◆ **TASK ITEM**
Scan the entries for "will". Every line that holds it is to be copied.

(Beginning of EXCERPTED DATA)

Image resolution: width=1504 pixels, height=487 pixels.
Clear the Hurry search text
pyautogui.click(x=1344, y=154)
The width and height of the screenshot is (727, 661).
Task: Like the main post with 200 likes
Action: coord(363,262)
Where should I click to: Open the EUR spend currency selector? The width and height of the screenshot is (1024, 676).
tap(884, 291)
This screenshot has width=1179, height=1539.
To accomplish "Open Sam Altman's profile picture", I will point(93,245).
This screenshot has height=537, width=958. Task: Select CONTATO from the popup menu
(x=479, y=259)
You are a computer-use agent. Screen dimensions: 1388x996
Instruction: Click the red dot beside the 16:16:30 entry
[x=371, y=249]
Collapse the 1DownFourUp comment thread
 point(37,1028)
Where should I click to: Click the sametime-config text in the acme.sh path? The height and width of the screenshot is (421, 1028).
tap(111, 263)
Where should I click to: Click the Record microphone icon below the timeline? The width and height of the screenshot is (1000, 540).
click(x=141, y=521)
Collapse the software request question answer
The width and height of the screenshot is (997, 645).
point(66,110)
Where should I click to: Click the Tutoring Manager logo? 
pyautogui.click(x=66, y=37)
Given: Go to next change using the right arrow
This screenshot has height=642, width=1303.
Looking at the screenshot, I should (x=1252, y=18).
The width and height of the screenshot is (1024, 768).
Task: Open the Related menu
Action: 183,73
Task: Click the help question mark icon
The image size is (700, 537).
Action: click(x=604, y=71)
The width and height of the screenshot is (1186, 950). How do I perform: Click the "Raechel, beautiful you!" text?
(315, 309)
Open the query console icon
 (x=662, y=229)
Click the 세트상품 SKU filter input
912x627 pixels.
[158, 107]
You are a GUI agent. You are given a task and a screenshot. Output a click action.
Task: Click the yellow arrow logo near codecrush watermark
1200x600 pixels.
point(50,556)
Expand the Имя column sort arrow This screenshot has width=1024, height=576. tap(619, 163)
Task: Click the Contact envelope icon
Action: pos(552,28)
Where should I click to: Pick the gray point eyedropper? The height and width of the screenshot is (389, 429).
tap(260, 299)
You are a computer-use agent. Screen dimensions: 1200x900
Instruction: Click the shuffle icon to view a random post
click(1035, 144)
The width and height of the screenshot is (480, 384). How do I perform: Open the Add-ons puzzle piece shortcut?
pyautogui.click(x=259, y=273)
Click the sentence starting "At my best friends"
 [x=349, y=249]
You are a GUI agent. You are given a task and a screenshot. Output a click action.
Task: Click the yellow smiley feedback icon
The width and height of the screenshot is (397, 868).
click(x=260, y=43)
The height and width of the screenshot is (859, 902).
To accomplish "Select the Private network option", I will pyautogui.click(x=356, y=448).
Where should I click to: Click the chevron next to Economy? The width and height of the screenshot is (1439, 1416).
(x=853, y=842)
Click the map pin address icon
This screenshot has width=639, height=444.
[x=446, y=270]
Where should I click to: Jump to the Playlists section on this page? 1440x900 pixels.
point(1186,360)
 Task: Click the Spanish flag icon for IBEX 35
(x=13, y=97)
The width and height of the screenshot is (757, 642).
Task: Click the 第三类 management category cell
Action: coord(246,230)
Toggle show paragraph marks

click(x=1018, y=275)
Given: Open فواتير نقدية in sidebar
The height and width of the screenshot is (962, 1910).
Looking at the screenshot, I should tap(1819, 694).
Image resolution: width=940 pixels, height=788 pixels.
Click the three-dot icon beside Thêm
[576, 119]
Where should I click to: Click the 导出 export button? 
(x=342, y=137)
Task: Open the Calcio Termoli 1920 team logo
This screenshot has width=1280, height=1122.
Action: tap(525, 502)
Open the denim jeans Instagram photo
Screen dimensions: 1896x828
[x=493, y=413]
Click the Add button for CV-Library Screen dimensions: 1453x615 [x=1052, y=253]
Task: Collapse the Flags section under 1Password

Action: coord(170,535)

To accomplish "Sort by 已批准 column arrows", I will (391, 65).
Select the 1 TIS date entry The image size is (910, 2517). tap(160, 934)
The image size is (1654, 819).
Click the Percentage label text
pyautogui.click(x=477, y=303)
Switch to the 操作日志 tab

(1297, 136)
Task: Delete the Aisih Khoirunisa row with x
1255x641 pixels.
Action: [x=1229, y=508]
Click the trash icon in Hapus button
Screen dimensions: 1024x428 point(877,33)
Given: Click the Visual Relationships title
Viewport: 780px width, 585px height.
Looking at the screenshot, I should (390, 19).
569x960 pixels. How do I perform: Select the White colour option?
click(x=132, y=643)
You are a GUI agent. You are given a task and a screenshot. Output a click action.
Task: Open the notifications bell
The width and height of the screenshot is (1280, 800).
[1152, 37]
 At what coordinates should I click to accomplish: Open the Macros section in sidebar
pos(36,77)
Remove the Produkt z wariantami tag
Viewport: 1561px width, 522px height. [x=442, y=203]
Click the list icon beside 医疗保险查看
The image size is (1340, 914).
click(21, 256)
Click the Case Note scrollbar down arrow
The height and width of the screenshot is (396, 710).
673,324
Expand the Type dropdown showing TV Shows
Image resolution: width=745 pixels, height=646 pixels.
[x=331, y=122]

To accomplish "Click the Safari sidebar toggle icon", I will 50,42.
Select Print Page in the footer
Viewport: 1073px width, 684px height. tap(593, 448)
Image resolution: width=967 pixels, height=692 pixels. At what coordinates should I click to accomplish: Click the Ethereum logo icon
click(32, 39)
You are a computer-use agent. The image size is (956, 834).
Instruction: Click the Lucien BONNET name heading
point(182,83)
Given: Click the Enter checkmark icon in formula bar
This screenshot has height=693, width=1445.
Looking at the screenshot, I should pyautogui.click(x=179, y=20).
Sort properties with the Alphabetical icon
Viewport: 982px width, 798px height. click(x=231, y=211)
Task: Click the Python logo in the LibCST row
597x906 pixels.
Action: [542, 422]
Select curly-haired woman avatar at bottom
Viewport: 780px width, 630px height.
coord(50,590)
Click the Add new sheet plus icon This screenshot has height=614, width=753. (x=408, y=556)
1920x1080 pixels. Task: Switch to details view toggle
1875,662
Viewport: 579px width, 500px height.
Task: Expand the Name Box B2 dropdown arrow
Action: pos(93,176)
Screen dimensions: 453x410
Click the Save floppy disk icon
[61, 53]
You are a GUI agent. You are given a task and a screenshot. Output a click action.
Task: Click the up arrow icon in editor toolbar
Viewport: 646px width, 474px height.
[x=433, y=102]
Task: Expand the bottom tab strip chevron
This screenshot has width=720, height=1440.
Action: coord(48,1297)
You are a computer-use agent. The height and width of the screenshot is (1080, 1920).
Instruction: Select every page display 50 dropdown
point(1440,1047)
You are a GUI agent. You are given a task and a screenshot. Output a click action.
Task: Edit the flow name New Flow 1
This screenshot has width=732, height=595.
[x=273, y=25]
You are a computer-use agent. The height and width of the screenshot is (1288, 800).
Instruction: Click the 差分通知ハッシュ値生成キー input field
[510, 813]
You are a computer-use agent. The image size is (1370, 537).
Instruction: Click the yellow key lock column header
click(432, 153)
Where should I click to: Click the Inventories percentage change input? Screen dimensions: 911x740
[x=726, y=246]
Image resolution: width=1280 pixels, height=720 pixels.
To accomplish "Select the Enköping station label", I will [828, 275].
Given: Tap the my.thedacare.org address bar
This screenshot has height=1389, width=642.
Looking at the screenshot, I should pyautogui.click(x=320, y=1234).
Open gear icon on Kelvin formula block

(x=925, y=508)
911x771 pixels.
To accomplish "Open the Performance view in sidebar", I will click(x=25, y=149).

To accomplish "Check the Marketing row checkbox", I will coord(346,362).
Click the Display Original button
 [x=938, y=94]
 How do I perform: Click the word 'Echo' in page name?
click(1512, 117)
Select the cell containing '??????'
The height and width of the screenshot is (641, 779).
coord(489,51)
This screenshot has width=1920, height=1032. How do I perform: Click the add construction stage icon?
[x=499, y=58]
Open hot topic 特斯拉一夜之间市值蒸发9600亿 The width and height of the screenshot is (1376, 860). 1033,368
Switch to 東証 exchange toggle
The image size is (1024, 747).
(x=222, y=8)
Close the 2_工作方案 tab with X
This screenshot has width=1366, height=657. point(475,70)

(End of EXCERPTED DATA)

◆ **SOLUTION BELOW**
To accomplish "Open Sam Altman's profile picture", I will point(93,245).
To accomplish "Select the Private network option", I will pyautogui.click(x=356, y=448).
To accomplish "Sort by 已批准 column arrows", I will (391, 65).
To accomplish "Click the Safari sidebar toggle icon", I will 50,42.
To accomplish "Select the Enköping station label", I will [828, 275].
To accomplish "Open the Performance view in sidebar", I will click(x=25, y=149).
To accomplish "Check the Marketing row checkbox", I will coord(346,362).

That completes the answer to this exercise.